Voting today remains right out of the horse and buggy era. But think about how the country's 49 million 18 to 29 year olds, and perhaps millions more, communicate in their everyday lives. For our social media, yesterday's technology is so, well, yesterday. Remember MySpace? But for a right that people around the world regularly die for, American still register to vote by paper via snail mail and vote using flawed, unreliable technology. Today's Twitter -- and Facebook -- savvy voter should not be required to register using a stamped, signed voter registration form. How sensible and efficient is that when the states already have most voters' names, digital signatures, and current addresses though DMV records. The Los Angeles County voter register has one staffer whose job it is to review and repair voter registration forms damaged in the mail. Think of all the low hanging fruit we could be harvesting by allowing OSDV to help make the voter registration process less error prone, automatic and permanent.

To address concerns from all sides of the political spectrum as well as from the Luddite camp about digital voting, OSDV requires that "all efforts and results (guidelines, tools, software, etc.) are conceived, designed, and produced in a transparent, open, collaborative, meritocratic, peer-reviewed and non-proprietary fashion." This of course all begs the question what are we voting for; Tweedle Dee or Tweedle Dum or here in California the most convoluted, contradictory collection of initiatives one could ever imagine. But let's leave that for another day.

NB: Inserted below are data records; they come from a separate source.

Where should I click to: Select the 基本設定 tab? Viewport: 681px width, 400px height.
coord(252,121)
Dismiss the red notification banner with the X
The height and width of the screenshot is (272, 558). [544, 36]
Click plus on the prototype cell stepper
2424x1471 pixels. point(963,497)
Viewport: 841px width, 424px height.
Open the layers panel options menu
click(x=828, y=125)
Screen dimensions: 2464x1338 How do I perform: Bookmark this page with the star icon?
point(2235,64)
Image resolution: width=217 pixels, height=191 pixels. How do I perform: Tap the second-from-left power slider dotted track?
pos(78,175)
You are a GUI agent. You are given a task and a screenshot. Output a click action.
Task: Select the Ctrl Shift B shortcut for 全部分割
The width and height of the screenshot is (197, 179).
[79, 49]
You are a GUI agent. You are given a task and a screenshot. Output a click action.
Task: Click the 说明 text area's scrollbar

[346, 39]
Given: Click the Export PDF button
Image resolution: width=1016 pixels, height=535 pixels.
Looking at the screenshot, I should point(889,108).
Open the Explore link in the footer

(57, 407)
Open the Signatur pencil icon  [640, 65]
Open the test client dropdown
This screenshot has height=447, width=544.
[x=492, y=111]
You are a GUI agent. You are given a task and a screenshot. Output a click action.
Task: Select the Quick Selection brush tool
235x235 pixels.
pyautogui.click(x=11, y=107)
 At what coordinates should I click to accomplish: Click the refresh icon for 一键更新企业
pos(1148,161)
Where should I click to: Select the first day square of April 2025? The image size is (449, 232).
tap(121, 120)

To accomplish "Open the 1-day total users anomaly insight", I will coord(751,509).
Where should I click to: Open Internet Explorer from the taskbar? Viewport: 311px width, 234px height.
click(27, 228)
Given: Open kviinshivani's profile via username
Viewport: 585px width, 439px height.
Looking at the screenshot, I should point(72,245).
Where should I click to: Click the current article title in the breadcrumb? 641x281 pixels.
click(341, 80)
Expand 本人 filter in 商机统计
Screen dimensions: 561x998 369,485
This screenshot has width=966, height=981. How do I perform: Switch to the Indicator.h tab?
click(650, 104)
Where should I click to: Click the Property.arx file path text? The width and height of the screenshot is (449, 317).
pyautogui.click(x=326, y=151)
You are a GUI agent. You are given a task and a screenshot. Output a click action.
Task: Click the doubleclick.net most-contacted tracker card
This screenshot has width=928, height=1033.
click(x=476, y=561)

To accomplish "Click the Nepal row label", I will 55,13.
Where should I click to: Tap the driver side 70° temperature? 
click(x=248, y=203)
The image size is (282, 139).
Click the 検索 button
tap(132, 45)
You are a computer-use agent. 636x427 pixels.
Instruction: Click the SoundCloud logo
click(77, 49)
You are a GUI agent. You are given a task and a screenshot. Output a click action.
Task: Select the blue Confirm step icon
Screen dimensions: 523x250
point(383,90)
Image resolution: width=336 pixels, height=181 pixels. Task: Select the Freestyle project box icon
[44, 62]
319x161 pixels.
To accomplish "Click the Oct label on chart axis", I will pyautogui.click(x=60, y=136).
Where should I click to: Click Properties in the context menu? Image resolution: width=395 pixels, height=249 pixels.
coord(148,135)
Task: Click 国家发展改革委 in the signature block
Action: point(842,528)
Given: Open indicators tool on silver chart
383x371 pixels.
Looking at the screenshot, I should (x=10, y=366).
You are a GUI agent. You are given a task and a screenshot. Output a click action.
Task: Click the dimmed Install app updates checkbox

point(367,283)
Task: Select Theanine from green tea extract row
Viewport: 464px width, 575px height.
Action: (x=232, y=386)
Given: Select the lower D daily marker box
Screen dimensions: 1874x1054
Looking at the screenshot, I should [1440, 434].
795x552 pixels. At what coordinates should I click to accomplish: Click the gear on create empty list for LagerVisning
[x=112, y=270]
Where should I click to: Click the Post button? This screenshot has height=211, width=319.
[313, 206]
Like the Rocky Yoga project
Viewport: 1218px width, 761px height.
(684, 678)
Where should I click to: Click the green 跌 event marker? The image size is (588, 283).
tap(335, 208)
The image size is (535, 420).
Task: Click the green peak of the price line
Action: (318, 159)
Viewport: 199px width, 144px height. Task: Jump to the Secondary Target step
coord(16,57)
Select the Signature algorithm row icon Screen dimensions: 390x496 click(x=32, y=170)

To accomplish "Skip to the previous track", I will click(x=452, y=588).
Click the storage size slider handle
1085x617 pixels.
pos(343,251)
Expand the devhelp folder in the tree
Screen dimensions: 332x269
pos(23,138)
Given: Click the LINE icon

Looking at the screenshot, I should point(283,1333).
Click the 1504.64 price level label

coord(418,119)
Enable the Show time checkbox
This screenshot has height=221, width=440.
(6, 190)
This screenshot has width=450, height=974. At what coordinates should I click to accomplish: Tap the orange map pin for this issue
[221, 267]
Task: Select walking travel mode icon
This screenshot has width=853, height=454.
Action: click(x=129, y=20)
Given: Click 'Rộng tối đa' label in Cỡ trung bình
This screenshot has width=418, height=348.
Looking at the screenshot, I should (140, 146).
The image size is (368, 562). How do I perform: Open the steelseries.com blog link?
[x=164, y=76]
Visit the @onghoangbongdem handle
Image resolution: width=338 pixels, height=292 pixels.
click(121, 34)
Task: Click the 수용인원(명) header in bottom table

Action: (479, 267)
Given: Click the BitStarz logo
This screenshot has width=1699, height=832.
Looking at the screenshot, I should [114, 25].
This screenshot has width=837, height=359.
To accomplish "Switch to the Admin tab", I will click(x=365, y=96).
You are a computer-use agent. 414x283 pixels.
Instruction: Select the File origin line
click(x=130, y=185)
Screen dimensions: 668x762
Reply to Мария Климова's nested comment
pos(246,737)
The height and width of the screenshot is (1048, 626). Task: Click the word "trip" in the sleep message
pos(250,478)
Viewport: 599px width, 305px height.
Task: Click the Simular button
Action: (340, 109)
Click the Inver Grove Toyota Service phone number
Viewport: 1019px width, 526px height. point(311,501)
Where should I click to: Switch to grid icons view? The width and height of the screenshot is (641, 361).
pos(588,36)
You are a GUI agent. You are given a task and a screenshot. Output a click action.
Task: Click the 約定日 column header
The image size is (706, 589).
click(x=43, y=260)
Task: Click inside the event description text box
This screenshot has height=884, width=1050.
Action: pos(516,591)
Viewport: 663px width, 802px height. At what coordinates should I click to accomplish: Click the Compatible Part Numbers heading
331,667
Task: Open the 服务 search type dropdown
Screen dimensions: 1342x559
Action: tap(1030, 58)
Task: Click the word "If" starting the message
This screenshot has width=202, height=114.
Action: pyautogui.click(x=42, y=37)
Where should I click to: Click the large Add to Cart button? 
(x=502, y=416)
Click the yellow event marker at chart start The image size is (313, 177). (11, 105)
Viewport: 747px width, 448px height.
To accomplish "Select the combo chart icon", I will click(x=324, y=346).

In this age when we are looking to social entrepreneurs to improve the world let's celebrate the open source developers who are working to shine a light on how the country votes. As Richard Stallman, the father of open source software has said, "In the face of a thousand eyes, all bugs become shallow." Through the open source development process a transparent, auditable voting system is not that far off. To help along the process, the equally transparent, non-partisan OSDV Foundation and its Trust the Vote Project are efforts that are worth a closer look.